▶ ACTION ITEM:
The records that follow must be repeated verbatim, every one of them.

▶ DATA RECORDS:
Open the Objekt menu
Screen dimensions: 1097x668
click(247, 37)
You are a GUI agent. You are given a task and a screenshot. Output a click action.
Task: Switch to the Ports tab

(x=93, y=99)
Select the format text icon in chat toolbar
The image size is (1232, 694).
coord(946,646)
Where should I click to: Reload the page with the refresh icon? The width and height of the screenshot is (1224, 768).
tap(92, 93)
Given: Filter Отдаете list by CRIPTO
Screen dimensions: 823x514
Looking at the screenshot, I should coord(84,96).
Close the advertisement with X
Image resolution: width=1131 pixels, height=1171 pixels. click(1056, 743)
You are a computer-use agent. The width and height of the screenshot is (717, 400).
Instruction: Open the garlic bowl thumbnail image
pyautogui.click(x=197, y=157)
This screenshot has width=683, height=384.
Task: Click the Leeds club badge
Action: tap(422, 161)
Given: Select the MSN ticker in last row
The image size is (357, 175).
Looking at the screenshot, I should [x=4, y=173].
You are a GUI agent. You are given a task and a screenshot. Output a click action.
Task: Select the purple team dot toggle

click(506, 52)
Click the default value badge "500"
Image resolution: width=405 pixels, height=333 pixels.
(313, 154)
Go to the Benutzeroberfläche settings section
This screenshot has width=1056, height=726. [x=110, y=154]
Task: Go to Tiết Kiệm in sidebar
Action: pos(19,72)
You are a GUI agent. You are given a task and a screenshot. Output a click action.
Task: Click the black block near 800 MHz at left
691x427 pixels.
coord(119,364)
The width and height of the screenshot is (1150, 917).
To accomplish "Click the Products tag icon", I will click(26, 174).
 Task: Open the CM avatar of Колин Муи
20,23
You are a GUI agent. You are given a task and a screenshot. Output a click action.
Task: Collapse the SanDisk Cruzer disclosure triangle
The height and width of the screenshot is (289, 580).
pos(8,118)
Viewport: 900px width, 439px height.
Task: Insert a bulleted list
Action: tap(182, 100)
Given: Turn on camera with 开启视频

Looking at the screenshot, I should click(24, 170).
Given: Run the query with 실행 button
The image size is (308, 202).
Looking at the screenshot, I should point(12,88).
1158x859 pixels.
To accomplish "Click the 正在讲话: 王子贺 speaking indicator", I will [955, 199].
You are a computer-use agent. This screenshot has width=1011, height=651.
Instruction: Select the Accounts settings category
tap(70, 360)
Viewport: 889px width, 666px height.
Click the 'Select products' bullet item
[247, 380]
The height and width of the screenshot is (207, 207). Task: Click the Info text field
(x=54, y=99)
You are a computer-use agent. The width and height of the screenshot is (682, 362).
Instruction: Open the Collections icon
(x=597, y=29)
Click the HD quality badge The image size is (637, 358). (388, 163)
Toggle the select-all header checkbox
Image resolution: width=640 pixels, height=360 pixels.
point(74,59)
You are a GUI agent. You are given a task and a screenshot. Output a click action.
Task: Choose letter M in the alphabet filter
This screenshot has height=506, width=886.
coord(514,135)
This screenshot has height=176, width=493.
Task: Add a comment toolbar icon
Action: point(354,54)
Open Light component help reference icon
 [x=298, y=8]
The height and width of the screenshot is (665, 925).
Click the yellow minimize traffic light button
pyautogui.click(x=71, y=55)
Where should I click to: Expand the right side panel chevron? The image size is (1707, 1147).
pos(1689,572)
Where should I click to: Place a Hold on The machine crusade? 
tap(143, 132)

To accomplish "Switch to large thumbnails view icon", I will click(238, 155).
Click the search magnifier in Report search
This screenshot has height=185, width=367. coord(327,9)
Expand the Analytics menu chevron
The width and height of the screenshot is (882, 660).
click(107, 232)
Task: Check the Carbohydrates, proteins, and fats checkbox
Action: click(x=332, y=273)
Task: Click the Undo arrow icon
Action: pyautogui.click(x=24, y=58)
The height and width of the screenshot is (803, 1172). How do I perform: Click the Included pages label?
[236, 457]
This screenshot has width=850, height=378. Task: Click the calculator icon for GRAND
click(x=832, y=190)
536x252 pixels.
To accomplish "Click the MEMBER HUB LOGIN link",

▶ WRITTEN ANSWER:
Open the Objekt menu
Screen dimensions: 1097x668
click(247, 37)
You are a GUI agent. You are given a task and a screenshot. Output a click action.
Task: Switch to the Ports tab

(x=93, y=99)
Select the format text icon in chat toolbar
The image size is (1232, 694).
coord(946,646)
Where should I click to: Reload the page with the refresh icon? The width and height of the screenshot is (1224, 768).
tap(92, 93)
Given: Filter Отдаете list by CRIPTO
Screen dimensions: 823x514
Looking at the screenshot, I should coord(84,96).
Close the advertisement with X
Image resolution: width=1131 pixels, height=1171 pixels. click(1056, 743)
You are a computer-use agent. The width and height of the screenshot is (717, 400).
Instruction: Open the garlic bowl thumbnail image
pyautogui.click(x=197, y=157)
This screenshot has width=683, height=384.
Task: Click the Leeds club badge
Action: tap(422, 161)
Given: Select the MSN ticker in last row
The image size is (357, 175).
Looking at the screenshot, I should [x=4, y=173].
You are a GUI agent. You are given a task and a screenshot. Output a click action.
Task: Select the purple team dot toggle

click(506, 52)
Click the default value badge "500"
Image resolution: width=405 pixels, height=333 pixels.
(313, 154)
Go to the Benutzeroberfläche settings section
This screenshot has width=1056, height=726. [x=110, y=154]
Task: Go to Tiết Kiệm in sidebar
Action: pos(19,72)
You are a GUI agent. You are given a task and a screenshot. Output a click action.
Task: Click the black block near 800 MHz at left
691x427 pixels.
coord(119,364)
The width and height of the screenshot is (1150, 917).
To accomplish "Click the Products tag icon", I will click(26, 174).
 Task: Open the CM avatar of Колин Муи
20,23
You are a GUI agent. You are given a task and a screenshot. Output a click action.
Task: Collapse the SanDisk Cruzer disclosure triangle
The height and width of the screenshot is (289, 580).
pos(8,118)
Viewport: 900px width, 439px height.
Task: Insert a bulleted list
Action: tap(182, 100)
Given: Turn on camera with 开启视频

Looking at the screenshot, I should click(24, 170).
Given: Run the query with 실행 button
The image size is (308, 202).
Looking at the screenshot, I should point(12,88).
1158x859 pixels.
To accomplish "Click the 正在讲话: 王子贺 speaking indicator", I will [955, 199].
You are a computer-use agent. This screenshot has width=1011, height=651.
Instruction: Select the Accounts settings category
tap(70, 360)
Viewport: 889px width, 666px height.
Click the 'Select products' bullet item
[247, 380]
The height and width of the screenshot is (207, 207). Task: Click the Info text field
(x=54, y=99)
You are a computer-use agent. The width and height of the screenshot is (682, 362).
Instruction: Open the Collections icon
(x=597, y=29)
Click the HD quality badge The image size is (637, 358). (388, 163)
Toggle the select-all header checkbox
Image resolution: width=640 pixels, height=360 pixels.
point(74,59)
You are a GUI agent. You are given a task and a screenshot. Output a click action.
Task: Choose letter M in the alphabet filter
This screenshot has height=506, width=886.
coord(514,135)
This screenshot has height=176, width=493.
Task: Add a comment toolbar icon
Action: point(354,54)
Open Light component help reference icon
 [x=298, y=8]
The height and width of the screenshot is (665, 925).
Click the yellow minimize traffic light button
pyautogui.click(x=71, y=55)
Where should I click to: Expand the right side panel chevron? The image size is (1707, 1147).
pos(1689,572)
Where should I click to: Place a Hold on The machine crusade? 
tap(143, 132)

To accomplish "Switch to large thumbnails view icon", I will click(238, 155).
Click the search magnifier in Report search
This screenshot has height=185, width=367. coord(327,9)
Expand the Analytics menu chevron
The width and height of the screenshot is (882, 660).
click(107, 232)
Task: Check the Carbohydrates, proteins, and fats checkbox
Action: click(x=332, y=273)
Task: Click the Undo arrow icon
Action: pyautogui.click(x=24, y=58)
The height and width of the screenshot is (803, 1172). How do I perform: Click the Included pages label?
[236, 457]
This screenshot has width=850, height=378. Task: Click the calculator icon for GRAND
click(x=832, y=190)
536x252 pixels.
To accomplish "Click the MEMBER HUB LOGIN link",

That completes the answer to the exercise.